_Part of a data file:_
START

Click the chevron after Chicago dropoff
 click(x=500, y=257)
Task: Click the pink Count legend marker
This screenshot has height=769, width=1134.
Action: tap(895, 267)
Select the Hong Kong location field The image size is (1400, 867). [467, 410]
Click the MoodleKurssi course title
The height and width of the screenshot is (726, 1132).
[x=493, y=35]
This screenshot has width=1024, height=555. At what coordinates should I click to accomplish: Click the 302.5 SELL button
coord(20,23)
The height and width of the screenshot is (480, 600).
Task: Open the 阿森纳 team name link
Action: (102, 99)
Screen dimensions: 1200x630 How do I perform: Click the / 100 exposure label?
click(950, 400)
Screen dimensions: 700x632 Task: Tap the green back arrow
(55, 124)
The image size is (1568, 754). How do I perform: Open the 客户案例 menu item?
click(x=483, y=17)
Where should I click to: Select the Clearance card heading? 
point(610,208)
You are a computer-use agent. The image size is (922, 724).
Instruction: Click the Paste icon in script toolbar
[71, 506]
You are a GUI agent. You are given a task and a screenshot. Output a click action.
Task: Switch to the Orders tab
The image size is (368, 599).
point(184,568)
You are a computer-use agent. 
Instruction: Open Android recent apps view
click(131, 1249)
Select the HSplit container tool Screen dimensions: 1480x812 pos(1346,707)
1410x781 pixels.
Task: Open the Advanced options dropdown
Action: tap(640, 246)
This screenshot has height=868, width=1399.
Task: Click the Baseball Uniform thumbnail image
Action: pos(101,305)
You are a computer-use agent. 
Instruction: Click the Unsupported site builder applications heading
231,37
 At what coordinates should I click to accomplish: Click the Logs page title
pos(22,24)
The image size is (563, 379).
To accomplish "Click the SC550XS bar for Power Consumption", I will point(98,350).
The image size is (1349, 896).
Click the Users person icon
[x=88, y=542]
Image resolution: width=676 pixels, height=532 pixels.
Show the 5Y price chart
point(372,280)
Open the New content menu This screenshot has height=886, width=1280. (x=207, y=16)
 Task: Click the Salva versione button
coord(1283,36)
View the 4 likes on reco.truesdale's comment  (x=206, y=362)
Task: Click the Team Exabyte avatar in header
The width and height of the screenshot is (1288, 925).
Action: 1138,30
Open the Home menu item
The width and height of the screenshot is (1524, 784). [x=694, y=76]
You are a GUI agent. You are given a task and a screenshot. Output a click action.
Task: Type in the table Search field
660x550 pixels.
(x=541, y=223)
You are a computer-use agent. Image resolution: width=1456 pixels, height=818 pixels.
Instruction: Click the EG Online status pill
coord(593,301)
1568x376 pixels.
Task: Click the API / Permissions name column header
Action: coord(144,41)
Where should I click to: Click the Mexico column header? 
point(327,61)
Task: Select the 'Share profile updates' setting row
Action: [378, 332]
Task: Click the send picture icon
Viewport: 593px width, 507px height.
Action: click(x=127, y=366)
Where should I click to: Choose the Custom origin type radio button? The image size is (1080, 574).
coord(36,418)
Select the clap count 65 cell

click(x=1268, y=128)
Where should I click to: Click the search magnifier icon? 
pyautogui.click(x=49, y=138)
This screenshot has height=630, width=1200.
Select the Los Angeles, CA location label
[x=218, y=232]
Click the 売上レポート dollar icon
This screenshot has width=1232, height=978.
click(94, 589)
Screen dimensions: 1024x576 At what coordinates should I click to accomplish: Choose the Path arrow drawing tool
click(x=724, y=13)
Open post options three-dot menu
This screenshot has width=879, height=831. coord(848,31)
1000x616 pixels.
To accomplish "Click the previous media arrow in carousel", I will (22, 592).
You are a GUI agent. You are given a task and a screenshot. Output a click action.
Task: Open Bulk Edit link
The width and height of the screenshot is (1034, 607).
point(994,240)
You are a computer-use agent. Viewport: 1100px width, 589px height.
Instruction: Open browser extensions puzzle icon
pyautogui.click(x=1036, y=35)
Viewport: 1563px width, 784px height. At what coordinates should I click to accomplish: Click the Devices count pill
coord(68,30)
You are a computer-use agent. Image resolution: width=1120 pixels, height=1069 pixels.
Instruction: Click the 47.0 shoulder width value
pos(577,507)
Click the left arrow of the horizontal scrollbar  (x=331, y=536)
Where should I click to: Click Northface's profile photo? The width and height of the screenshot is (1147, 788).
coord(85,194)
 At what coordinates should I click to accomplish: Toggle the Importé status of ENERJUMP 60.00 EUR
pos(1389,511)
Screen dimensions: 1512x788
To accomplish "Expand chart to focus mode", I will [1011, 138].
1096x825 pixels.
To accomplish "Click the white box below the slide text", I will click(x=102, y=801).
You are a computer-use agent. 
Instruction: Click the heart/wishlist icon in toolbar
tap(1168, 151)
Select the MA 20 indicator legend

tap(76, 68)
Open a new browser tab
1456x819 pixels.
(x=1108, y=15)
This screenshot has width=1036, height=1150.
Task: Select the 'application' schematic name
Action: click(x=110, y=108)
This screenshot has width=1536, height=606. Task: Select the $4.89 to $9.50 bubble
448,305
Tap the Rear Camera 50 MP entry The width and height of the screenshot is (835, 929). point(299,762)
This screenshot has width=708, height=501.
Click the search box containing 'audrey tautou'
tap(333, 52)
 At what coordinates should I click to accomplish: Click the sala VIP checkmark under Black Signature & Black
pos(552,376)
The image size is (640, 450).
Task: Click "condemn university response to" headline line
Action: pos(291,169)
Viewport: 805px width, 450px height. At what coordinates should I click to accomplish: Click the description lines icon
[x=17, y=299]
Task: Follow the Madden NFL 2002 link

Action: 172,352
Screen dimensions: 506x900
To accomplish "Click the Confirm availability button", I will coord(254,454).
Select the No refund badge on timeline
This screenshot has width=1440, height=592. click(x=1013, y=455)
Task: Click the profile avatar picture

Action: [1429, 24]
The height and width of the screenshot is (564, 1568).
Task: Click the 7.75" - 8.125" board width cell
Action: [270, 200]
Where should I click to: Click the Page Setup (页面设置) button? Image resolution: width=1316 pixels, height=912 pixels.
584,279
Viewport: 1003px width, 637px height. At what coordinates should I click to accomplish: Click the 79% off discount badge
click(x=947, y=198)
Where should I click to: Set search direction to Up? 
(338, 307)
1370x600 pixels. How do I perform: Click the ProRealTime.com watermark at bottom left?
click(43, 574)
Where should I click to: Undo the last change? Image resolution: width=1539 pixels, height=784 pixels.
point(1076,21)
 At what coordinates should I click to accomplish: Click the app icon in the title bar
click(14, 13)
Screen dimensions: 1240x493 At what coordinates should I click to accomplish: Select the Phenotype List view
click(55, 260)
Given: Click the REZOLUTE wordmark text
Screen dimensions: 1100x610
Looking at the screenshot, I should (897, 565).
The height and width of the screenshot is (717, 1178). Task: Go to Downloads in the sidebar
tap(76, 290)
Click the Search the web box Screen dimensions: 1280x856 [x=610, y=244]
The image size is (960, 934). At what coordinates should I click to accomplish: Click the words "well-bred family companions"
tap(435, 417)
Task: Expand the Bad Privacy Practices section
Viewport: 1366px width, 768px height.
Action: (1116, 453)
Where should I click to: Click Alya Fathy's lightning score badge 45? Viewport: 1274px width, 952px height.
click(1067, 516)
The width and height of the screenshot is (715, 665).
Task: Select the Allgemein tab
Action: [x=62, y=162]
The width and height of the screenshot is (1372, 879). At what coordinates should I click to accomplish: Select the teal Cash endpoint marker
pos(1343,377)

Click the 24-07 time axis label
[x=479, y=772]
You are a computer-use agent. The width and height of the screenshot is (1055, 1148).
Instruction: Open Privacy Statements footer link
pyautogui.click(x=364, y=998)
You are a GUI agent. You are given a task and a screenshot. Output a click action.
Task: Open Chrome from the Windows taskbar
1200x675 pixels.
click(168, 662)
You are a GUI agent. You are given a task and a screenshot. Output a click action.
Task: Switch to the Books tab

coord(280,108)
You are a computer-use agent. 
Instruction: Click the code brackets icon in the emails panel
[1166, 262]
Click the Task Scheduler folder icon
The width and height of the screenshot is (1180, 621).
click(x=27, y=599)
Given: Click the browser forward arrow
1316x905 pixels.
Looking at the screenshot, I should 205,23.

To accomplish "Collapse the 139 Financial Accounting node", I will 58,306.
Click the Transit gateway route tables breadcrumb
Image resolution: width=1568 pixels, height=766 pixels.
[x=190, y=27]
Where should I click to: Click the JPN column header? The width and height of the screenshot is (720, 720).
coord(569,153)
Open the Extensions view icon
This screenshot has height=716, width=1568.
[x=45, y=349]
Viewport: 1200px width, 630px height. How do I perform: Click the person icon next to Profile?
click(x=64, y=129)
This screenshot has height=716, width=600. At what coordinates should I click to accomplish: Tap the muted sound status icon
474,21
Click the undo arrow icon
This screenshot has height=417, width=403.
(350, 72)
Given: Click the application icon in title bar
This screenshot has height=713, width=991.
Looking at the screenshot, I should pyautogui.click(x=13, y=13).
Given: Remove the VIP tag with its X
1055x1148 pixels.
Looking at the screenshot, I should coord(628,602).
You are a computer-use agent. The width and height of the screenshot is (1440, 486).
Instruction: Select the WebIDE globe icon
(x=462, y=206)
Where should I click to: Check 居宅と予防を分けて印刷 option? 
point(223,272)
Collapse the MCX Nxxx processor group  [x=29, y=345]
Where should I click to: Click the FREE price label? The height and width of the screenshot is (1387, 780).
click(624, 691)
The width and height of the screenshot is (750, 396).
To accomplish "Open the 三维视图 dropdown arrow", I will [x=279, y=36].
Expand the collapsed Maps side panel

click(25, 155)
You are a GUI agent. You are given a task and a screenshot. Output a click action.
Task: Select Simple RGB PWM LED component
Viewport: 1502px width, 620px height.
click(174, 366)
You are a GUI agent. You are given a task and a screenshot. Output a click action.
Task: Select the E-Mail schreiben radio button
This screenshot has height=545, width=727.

END

_Work to do:_ Copy out the lines from the line with "Open post options three-dot menu" up to and including the line with "tap(1168, 151)", switching "Instruction" to "Command" wherever it occurs and keeping everything else the same.

_Correct response:_
Open post options three-dot menu
This screenshot has width=879, height=831. coord(848,31)
1000x616 pixels.
To accomplish "Click the previous media arrow in carousel", I will (22, 592).
You are a GUI agent. You are given a task and a screenshot. Output a click action.
Task: Open Bulk Edit link
The width and height of the screenshot is (1034, 607).
point(994,240)
You are a computer-use agent. Viewport: 1100px width, 589px height.
Command: Open browser extensions puzzle icon
pyautogui.click(x=1036, y=35)
Viewport: 1563px width, 784px height. At what coordinates should I click to accomplish: Click the Devices count pill
coord(68,30)
You are a computer-use agent. Image resolution: width=1120 pixels, height=1069 pixels.
Command: Click the 47.0 shoulder width value
pos(577,507)
Click the left arrow of the horizontal scrollbar  (x=331, y=536)
Where should I click to: Click Northface's profile photo? The width and height of the screenshot is (1147, 788).
coord(85,194)
 At what coordinates should I click to accomplish: Toggle the Importé status of ENERJUMP 60.00 EUR
pos(1389,511)
Screen dimensions: 1512x788
To accomplish "Expand chart to focus mode", I will [1011, 138].
1096x825 pixels.
To accomplish "Click the white box below the slide text", I will click(x=102, y=801).
You are a computer-use agent. 
Command: Click the heart/wishlist icon in toolbar
tap(1168, 151)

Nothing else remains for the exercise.